Substituting this back into the expression for $$I$$:
$$I = \frac{1}{2a} (\ln|a| + \ln|x-r_1| + \ln|x-r_2|) - \frac{b}{2a^2(r_1-r_2)} (\ln|x-r_1| - \ln|x-r_2|)$$
$$I = \frac{1}{2a} \ln|a| + \left( \frac{1}{2a} - \frac{b}{2a^2(r_1-r_2)} \right) \ln|x-r_1| + \left( \frac{1}{2a} + \frac{b}{2a^2(r_1-r_2)} \right) \ln|x-r_2|$$
For the integral to have no logarithmic terms, the coefficients of both $$\ln|x-r_1|$$ and $$\ln|x-r_2|$$ must be zero simultaneously.
This requires:
$$ \frac{1}{2a} - \frac{b}{2a^2(r_1-r_2)} = 0 \quad \implies \quad \frac{1}{2a} = \frac{b}{2a^2(r_1-r_2)} $$
$$ \frac{1}{2a} + \frac{b}{2a^2(r_1-r_2)} = 0 \quad \implies \quad \frac{1}{2a} = -\frac{b}{2a^2(r_1-r_2)} $$
These two equations can only hold true at the same time if $$\frac{1}{2a} = 0$$. However, this is impossible because $$a \neq 0$$ for $$ax^2+bx+c$$ to be a quadratic polynomial.
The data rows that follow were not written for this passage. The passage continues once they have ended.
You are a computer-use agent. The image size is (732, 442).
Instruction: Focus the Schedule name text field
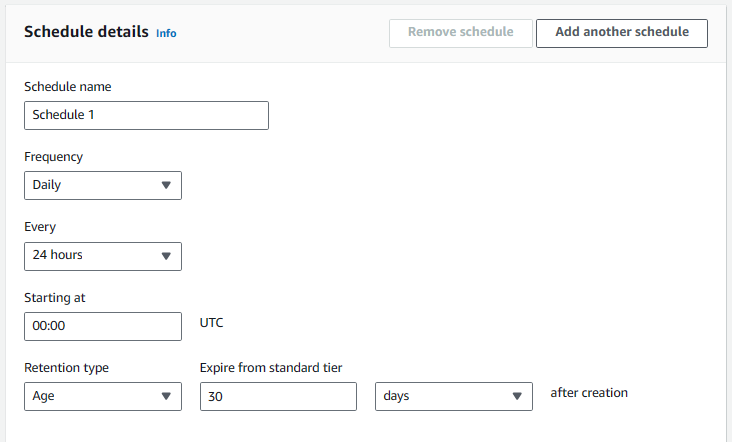(146, 115)
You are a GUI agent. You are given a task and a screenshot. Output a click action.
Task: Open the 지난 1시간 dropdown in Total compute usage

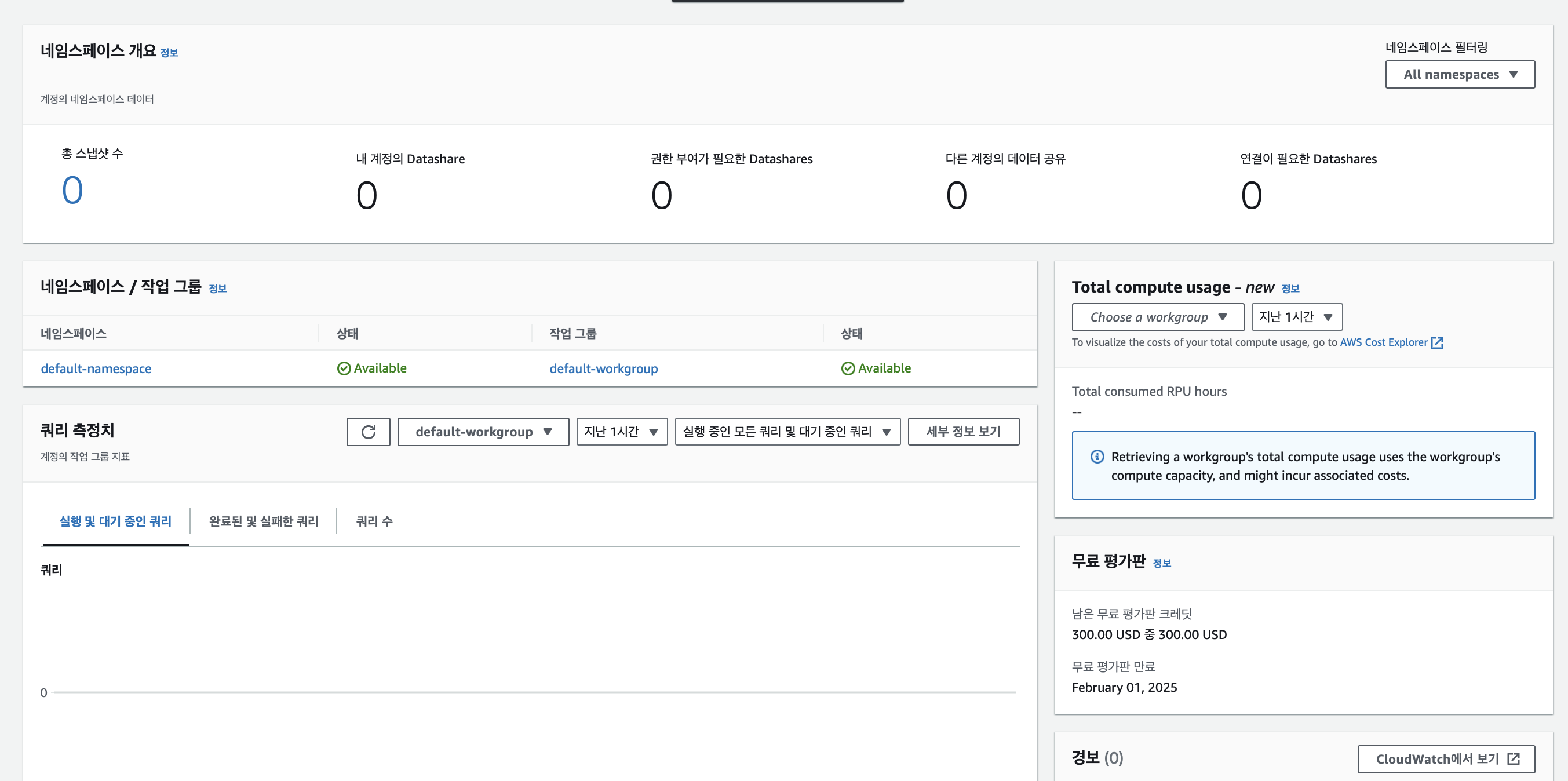pos(1296,317)
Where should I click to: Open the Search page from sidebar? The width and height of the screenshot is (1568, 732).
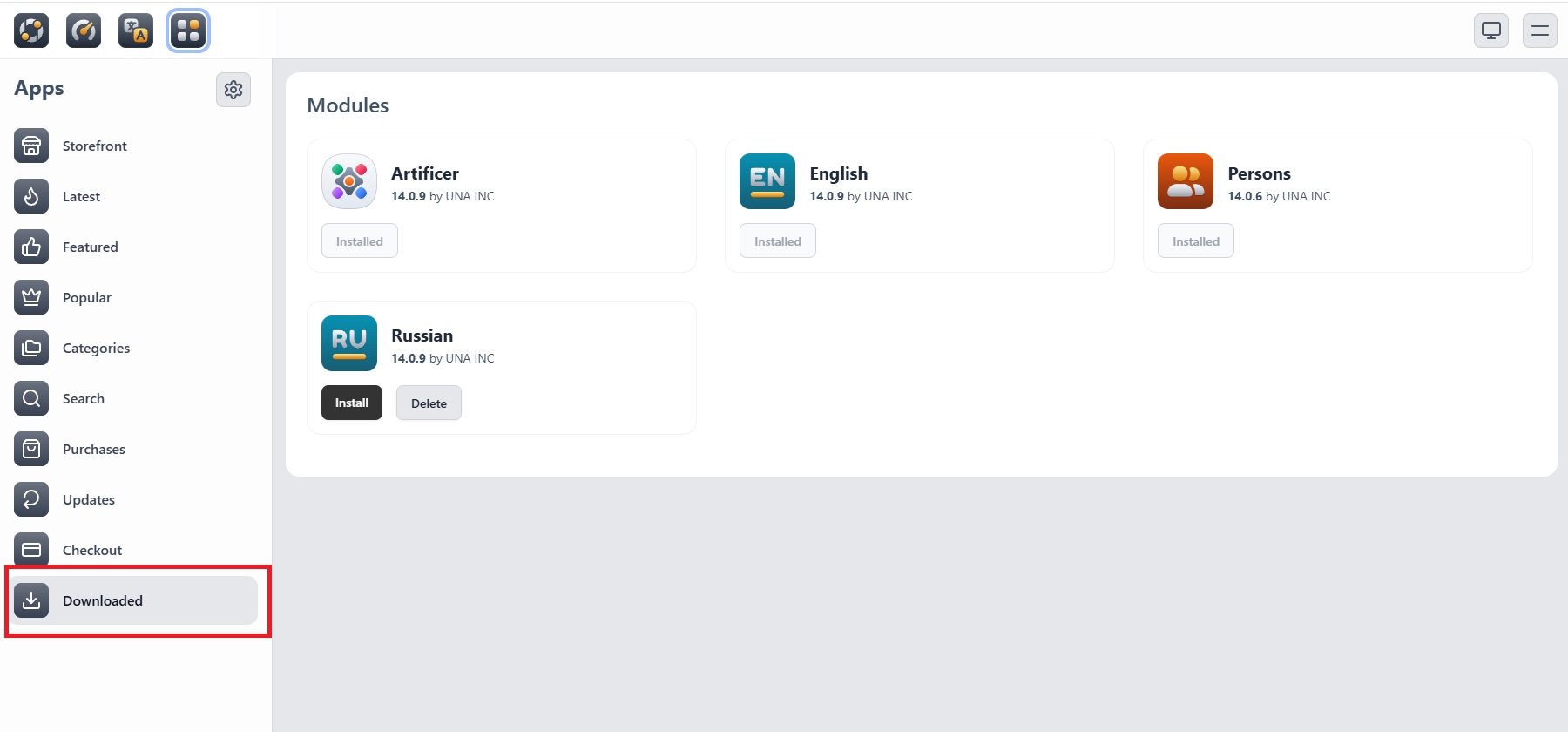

Therefore, in all possible cases for the discriminant of the quadratic polynomial, a logarithmic term will always be present in the result of the integral.
Thus, no such quadratic polynomial $$ax^2+bx+c$$ can exist that makes the given integral produce a function with no logarithmic terms.